▸ Краткое задание 1
Изложите короче абзац текста о Дон Жуане, начинающийся словами «Почему Дон Жуан всегда представлен авантюристом?», сохранив его основные мысли.

▸ Текст для чтения

+--

Итак, размышляющий Дон Жуан!
В этом случае материализующим средством воплощения образа будет не музыка — по Киркегору[51], единственно возможное средство показать подлинного Дон Жуана, — а театр, для которого характерно, что маска и сущность нетождественны. Отсюда всевозможные ошибки и путаница, как в старинных испанских комедиях «плаща и шпаги», как во всех случаях жизни, когда человек еще не выявлен, но весь в поисках самого себя.
Почему Дон Жуан всегда представлен авантюристом? Он ведет образ жизни, который не доступен ни одному человеку на свете, — образ жизни только мужчины. Из-за этого он в постоянном долгу перед творением. Его экономическое банкротство, на котором особенно настаивает Мольер, лишь замена другому — тотальному банкротству. Без женщины, чьих требований он не желает признавать, его бы не было на свете. Паразитируя на творении (Дон Жуан всегда бездетен), он рано или поздно предстанет перед выбором — смерть или капитуляция, трагедия или комедия. Но и вне общества существование Дон Жуана немыслимо…
Дон Жуан не революционер. Его враг — само творение.
Дон Жуан — испанец, то есть анархист.
Я уже говорил, что Дон Жуан бездетен. Будь у него хоть 1003 ребенка, он все равно бездетен. У него их нет — он всегда сам по себе. С того момента, как он станет отцом — признает свое отцовство, — он перестанет быть Дон Жуаном. Это будет его капитуляцией — первым шагом к зрелости.
Почему не существует пожилого Дон Жуана?
Интеллектуальное кощунство Дон Жуана в том и состоит, что он хочет остаться сам по себе — мужчиной без женщины — человеком. В сравнении с творением у него интеллект ребенка, — поэтому занавес должен упасть прежде, чем Дон Жуану исполнится тридцать пять лет. Иначе ему суждено остаться шутом — в этом сущность его интеллекта.
(Казанова может состариться!)

+--

▸ Записи для обработки
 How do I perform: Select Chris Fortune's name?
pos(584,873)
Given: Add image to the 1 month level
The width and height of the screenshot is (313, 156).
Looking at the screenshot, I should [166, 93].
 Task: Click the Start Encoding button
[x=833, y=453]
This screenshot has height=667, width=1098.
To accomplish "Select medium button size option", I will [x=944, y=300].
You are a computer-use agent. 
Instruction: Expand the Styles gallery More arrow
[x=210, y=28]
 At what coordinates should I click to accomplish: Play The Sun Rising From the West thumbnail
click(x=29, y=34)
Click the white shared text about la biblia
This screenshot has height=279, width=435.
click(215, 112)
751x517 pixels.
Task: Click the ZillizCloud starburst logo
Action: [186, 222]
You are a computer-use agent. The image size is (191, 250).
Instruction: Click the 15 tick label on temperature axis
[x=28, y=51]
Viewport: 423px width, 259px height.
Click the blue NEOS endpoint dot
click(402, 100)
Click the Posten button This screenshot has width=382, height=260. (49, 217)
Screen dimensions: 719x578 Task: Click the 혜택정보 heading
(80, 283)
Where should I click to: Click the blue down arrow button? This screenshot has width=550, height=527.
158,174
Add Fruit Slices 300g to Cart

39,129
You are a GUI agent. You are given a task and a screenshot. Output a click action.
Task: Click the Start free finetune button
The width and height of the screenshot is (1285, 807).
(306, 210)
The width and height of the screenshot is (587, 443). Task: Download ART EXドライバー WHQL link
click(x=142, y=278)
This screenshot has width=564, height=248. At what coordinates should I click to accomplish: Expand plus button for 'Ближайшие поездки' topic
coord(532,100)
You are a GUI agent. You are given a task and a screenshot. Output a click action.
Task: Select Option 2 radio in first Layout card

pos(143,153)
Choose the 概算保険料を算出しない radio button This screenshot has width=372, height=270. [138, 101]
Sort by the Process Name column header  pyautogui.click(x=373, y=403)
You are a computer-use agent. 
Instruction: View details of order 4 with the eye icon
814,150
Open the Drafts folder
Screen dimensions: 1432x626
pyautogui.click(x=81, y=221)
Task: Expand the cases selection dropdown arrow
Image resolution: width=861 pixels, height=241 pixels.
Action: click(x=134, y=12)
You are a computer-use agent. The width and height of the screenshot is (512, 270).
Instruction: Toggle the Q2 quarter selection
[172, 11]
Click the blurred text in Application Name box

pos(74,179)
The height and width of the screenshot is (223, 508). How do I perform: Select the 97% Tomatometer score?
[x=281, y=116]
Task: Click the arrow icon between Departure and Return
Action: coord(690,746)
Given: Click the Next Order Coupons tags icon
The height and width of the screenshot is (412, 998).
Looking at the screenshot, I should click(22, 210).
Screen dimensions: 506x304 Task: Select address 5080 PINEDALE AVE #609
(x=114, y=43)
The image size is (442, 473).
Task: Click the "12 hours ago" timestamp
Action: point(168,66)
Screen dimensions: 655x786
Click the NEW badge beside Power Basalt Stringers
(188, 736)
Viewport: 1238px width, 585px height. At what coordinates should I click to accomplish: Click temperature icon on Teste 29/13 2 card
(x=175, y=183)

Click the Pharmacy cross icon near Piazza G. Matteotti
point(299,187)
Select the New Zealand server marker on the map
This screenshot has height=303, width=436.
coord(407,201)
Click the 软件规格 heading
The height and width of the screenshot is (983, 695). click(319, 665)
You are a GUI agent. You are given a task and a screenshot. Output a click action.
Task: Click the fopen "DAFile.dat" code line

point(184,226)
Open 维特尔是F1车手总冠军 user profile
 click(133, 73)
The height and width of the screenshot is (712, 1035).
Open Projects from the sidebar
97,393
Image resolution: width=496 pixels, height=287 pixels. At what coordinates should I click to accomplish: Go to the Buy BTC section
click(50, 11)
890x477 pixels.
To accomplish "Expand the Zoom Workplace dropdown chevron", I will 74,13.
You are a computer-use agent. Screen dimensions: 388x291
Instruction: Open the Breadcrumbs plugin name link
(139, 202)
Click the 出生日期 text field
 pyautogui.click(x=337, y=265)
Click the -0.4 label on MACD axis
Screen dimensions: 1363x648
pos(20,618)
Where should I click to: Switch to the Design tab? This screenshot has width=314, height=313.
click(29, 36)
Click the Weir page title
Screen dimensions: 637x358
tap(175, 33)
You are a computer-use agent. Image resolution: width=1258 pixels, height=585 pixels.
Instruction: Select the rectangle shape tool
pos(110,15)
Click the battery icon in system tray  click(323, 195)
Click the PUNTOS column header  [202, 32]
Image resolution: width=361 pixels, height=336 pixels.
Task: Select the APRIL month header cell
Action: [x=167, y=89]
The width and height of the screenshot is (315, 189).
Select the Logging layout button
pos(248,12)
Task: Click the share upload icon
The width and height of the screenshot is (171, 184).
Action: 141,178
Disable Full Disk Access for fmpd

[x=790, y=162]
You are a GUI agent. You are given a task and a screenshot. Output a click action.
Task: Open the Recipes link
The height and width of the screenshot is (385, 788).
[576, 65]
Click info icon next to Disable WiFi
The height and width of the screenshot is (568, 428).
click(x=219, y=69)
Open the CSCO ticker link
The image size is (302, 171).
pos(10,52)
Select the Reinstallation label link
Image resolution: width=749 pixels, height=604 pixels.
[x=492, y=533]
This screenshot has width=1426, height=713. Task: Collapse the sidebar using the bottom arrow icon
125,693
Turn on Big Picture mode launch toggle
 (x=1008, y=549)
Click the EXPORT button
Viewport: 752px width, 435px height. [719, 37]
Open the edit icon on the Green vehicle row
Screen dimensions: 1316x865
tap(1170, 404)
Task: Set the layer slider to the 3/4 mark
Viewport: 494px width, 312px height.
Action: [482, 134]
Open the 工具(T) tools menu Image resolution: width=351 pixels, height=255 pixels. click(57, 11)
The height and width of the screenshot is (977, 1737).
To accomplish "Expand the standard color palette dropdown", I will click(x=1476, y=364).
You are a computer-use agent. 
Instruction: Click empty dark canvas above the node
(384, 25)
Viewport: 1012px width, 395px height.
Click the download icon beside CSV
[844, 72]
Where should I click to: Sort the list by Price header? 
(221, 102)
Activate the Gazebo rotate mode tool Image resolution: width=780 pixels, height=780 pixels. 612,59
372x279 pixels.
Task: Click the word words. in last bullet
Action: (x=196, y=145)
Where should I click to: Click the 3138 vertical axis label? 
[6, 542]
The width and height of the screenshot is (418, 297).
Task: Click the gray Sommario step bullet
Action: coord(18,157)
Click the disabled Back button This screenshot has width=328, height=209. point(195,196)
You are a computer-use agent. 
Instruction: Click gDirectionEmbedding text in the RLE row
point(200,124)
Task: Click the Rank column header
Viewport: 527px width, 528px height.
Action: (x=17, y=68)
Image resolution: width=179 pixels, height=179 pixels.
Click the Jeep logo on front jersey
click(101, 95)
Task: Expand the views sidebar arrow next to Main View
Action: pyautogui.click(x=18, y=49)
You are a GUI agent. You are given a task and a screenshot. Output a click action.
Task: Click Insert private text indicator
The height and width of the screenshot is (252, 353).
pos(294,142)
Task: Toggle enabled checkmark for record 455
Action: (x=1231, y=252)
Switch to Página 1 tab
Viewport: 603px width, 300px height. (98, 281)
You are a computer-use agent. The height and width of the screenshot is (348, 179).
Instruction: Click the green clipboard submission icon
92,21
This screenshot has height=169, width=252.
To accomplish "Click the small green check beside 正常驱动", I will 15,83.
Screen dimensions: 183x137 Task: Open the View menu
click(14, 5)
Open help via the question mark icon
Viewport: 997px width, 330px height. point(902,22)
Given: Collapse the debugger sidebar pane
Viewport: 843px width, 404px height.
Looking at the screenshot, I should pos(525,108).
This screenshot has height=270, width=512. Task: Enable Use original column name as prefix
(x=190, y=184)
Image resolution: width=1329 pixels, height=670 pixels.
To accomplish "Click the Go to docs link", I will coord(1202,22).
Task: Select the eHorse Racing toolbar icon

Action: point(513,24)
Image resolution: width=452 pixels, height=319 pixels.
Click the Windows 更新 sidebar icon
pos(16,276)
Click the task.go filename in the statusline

+--

▸ Краткое задание 2
Повторите в точности все строки записей, от строки, содержащей «Click the battery», вниз до строки, содержащей «will click(x=1476, y=364).», включая обе эти строки.

▸ Полный ответ 1
Дон Жуан ведет образ жизни «только мужчины», недоступный ни одному человеку на свете, и поэтому постоянно находится в долгу перед творением. Его экономическое банкротство, на котором особенно настаивает Мольер, лишь заменяет банкротство тотальное. Он не признает требований женщины, хотя без нее его бы не было на свете. Паразитируя на творении (Дон Жуан всегда бездетен), он рано или поздно окажется перед выбором: смерть или капитуляция, трагедия или комедия. Вместе с тем вне общества его существование немыслимо.

▸ Полный ответ 2
Click the battery icon in system tray  click(323, 195)
Click the PUNTOS column header  [202, 32]
Image resolution: width=361 pixels, height=336 pixels.
Task: Select the APRIL month header cell
Action: [x=167, y=89]
The width and height of the screenshot is (315, 189).
Select the Logging layout button
pos(248,12)
Task: Click the share upload icon
The width and height of the screenshot is (171, 184).
Action: 141,178
Disable Full Disk Access for fmpd

[x=790, y=162]
You are a GUI agent. You are given a task and a screenshot. Output a click action.
Task: Open the Recipes link
The height and width of the screenshot is (385, 788).
[576, 65]
Click info icon next to Disable WiFi
The height and width of the screenshot is (568, 428).
click(x=219, y=69)
Open the CSCO ticker link
The image size is (302, 171).
pos(10,52)
Select the Reinstallation label link
Image resolution: width=749 pixels, height=604 pixels.
[x=492, y=533]
This screenshot has width=1426, height=713. Task: Collapse the sidebar using the bottom arrow icon
125,693
Turn on Big Picture mode launch toggle
 (x=1008, y=549)
Click the EXPORT button
Viewport: 752px width, 435px height. [719, 37]
Open the edit icon on the Green vehicle row
Screen dimensions: 1316x865
tap(1170, 404)
Task: Set the layer slider to the 3/4 mark
Viewport: 494px width, 312px height.
Action: [482, 134]
Open the 工具(T) tools menu Image resolution: width=351 pixels, height=255 pixels. click(57, 11)
The height and width of the screenshot is (977, 1737).
To accomplish "Expand the standard color palette dropdown", I will click(x=1476, y=364).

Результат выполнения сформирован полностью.